1. Introduction

In recent years, Field Programmable Gate Array (FPGA) chips are being widely used in the acceleration of neural networks (NNs). NN applications such as image classification [1], object detection [2], and natural language processing [3] can take full advantage of the reconfigurable parallelism of FPGA architectures.

FPGAs typically consist of two-dimensional reconfigurable arrays, including Configurable Logic Blocks (CLBs), Block RAMs (BRAMs), Digital Signal Processing blocks (DSPs) [4,5], etc., and all these tiles are connected through programmable wires and switches. The back-end optimization of FPGAs is restricted by the pre-placed computing primitives and the pre-routed clock tree. As the packing methods indisputably affect the implementation performance of FPGA chips, packing techniques play an important role in the design automation flow of FPGAs.

Nowadays, the most commonly used packing algorithms are Seed-based algorithms, which pack the look up tables (LUTs) and flip-flops (FFs) together to implement the designated logic function.
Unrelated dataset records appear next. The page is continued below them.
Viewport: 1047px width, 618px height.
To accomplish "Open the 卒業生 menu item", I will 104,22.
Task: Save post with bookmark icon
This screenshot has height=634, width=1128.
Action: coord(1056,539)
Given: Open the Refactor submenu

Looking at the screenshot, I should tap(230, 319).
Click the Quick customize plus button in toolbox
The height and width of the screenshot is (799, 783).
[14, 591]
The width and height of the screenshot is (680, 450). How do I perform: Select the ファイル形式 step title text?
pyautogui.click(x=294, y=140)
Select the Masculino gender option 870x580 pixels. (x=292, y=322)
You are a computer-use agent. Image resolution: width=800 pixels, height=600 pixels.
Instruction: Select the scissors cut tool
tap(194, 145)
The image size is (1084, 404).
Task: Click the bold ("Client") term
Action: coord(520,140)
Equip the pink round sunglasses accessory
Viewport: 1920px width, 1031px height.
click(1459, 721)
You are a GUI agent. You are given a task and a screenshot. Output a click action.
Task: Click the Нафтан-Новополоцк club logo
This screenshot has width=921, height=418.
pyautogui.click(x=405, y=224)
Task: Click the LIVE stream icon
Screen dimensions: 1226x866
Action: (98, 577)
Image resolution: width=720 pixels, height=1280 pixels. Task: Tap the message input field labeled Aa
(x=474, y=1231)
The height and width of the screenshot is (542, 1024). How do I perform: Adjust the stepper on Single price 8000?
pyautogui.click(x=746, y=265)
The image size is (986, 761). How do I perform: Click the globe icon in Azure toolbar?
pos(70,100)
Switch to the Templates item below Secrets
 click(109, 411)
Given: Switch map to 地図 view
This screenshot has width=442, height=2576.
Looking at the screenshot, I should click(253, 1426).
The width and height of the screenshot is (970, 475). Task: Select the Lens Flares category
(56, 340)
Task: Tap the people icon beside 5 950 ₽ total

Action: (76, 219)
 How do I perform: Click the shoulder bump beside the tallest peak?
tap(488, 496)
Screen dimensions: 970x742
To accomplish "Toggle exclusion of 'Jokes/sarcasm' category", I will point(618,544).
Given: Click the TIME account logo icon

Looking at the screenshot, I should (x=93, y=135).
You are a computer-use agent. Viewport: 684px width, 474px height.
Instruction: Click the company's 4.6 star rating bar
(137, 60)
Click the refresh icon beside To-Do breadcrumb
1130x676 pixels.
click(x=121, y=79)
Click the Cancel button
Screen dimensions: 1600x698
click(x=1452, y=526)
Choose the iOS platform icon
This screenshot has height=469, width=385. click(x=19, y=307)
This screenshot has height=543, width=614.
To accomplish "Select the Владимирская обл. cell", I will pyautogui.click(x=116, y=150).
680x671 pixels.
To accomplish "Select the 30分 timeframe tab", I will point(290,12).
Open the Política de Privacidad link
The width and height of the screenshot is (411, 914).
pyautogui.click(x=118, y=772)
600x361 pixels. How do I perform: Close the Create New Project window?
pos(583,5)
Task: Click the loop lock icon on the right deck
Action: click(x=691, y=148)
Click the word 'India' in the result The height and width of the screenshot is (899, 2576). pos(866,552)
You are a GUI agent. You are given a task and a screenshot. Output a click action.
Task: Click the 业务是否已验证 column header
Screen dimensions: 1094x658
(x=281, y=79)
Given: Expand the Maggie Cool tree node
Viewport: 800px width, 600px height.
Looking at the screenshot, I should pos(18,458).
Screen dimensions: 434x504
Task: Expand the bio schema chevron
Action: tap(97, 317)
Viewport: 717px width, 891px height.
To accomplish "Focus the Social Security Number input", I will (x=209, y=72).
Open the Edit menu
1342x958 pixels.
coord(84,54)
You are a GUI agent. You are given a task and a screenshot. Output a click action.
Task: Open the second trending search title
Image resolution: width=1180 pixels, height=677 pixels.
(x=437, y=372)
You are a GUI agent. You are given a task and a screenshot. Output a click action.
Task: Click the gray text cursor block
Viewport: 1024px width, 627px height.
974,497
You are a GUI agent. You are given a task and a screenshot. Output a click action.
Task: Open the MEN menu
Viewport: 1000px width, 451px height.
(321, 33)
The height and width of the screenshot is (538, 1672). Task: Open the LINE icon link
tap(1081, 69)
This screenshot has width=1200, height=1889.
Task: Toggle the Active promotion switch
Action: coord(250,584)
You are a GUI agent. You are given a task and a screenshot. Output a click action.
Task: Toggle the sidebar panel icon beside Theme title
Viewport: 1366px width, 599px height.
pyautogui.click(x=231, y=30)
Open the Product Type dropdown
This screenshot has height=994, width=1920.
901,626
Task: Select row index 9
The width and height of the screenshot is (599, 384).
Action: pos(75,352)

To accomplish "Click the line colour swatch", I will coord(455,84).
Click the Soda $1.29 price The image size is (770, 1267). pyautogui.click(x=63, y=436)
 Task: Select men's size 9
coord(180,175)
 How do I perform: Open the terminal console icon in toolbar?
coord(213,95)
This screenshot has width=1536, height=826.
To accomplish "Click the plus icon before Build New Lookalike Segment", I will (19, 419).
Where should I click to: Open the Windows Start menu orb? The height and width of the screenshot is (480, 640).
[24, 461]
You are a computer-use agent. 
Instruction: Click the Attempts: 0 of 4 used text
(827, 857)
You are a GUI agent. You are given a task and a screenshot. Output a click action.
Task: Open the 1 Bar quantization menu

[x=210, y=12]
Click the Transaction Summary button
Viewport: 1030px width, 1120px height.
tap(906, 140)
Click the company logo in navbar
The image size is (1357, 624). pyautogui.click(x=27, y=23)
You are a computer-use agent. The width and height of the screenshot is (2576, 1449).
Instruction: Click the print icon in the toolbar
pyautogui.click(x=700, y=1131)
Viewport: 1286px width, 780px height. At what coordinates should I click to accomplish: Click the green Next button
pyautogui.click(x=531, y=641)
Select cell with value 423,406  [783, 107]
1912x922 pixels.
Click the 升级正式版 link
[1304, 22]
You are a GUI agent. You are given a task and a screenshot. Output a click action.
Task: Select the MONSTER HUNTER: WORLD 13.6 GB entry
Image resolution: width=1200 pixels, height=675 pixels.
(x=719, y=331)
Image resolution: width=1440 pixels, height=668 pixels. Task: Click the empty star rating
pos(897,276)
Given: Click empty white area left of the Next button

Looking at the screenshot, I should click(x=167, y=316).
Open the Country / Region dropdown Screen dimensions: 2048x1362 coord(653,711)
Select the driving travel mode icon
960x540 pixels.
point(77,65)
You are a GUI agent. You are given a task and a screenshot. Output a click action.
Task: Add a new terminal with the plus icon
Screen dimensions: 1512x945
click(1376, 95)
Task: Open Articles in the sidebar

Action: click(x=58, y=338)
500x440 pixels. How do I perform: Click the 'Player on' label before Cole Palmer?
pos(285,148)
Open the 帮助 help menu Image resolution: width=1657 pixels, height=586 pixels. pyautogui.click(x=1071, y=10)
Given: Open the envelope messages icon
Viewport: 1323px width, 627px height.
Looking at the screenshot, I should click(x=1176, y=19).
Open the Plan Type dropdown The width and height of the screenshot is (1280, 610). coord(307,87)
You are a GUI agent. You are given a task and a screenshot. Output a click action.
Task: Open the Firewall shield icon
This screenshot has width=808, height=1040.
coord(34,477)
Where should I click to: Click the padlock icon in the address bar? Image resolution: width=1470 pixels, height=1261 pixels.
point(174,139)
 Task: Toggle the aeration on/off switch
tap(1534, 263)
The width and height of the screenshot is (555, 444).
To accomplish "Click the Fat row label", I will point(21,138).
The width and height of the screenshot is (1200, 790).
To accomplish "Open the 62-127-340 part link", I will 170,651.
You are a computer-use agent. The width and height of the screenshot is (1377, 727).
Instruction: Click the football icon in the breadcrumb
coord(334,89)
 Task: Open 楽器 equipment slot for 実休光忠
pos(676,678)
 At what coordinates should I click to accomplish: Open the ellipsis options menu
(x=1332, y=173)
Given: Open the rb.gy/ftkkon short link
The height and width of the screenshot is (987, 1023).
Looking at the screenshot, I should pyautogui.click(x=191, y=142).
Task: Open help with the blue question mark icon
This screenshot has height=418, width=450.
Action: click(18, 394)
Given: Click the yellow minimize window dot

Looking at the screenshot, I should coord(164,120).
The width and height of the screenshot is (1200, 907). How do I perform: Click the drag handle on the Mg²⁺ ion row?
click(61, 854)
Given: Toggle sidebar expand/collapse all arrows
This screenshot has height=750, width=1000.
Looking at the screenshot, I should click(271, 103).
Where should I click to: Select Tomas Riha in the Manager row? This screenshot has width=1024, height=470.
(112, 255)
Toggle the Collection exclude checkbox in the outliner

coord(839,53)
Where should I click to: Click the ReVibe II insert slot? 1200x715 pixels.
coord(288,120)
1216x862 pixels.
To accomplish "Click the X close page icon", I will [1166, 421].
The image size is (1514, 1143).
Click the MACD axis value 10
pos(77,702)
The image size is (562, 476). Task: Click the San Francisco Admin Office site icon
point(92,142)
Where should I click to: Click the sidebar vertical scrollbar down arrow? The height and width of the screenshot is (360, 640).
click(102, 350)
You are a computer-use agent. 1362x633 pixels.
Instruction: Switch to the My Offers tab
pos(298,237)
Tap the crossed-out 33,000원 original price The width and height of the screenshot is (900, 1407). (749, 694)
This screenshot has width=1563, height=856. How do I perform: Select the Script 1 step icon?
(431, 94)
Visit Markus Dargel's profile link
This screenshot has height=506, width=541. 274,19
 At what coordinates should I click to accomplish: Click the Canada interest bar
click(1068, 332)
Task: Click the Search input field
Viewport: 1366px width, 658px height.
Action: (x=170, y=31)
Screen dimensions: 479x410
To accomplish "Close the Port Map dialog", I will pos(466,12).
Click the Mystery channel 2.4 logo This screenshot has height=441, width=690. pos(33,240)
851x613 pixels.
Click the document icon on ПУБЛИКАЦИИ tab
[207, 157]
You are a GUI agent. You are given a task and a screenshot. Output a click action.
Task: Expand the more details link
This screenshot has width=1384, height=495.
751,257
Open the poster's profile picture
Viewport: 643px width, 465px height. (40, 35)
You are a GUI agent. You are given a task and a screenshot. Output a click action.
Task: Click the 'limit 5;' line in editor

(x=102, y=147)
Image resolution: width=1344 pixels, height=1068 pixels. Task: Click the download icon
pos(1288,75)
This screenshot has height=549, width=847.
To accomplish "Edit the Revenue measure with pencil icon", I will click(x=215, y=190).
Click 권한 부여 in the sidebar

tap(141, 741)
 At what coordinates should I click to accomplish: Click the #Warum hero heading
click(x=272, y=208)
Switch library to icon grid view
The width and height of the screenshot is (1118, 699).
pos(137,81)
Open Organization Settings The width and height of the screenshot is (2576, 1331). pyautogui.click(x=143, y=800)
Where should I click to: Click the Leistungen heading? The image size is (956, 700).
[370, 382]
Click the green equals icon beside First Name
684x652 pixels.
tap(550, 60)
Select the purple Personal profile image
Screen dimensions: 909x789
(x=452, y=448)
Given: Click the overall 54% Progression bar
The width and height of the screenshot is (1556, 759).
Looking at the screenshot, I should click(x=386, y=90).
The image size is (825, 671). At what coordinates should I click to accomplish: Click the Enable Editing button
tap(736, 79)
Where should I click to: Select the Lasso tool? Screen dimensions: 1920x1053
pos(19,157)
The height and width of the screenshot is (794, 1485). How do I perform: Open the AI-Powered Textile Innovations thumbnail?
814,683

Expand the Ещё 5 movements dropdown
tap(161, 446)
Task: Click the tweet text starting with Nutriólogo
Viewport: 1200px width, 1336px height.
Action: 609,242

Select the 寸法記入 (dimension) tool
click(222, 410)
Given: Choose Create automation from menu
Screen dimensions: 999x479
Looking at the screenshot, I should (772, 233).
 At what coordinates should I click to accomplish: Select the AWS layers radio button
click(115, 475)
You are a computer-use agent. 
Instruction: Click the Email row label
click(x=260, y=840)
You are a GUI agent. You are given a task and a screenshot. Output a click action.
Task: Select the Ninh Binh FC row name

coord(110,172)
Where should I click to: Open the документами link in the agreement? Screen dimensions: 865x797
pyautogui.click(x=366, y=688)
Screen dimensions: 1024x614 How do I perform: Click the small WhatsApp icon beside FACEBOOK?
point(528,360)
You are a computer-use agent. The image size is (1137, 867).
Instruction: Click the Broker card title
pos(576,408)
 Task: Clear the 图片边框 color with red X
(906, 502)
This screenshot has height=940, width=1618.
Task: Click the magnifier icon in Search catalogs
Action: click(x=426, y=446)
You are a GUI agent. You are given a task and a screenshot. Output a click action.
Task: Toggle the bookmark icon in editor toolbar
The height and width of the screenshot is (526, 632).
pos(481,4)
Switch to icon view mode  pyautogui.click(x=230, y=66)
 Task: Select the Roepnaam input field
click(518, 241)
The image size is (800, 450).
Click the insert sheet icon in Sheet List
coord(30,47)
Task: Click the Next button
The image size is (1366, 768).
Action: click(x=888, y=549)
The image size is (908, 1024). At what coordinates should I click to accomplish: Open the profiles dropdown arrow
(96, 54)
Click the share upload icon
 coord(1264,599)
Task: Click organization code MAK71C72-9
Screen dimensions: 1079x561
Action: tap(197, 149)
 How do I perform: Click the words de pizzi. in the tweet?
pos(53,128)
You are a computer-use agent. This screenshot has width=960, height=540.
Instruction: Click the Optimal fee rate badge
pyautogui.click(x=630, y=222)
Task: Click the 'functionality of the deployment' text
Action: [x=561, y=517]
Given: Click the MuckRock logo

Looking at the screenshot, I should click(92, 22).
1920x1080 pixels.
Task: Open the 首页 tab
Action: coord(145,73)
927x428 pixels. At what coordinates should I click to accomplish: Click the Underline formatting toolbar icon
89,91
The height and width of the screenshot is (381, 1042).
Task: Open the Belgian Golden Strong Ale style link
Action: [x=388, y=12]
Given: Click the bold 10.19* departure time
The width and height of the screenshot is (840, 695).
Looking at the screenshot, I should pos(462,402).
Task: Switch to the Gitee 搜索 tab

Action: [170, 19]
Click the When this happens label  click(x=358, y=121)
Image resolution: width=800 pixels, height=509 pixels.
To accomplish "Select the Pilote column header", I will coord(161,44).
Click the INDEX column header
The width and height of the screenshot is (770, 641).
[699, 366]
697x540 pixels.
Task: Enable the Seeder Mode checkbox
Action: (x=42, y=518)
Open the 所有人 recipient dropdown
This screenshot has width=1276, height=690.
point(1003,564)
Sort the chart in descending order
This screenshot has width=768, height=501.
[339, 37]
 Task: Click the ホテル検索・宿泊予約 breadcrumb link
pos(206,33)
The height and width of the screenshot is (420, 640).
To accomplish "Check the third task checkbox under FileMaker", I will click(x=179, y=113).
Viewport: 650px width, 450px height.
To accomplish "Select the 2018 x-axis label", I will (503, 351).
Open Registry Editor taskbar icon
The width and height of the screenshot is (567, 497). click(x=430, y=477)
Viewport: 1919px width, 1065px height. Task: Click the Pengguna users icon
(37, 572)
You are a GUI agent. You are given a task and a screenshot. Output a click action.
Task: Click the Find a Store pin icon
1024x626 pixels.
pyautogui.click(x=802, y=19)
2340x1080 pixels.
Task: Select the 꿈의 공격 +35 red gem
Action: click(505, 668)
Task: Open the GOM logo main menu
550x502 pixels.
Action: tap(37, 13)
Seed-based algorithms construct new tiles by seeding each with an unpacked primitive and greedily absorbing its surrounding primitives according to attraction functions. However, emerging heterogeneous FPGA architectures present a new challenge to the traditional packing methods; heterogeneous IP Blocks, such as the BRAMs and DSPs, make traditional packing methods inefficient due to the unevenly distributed wiring topology.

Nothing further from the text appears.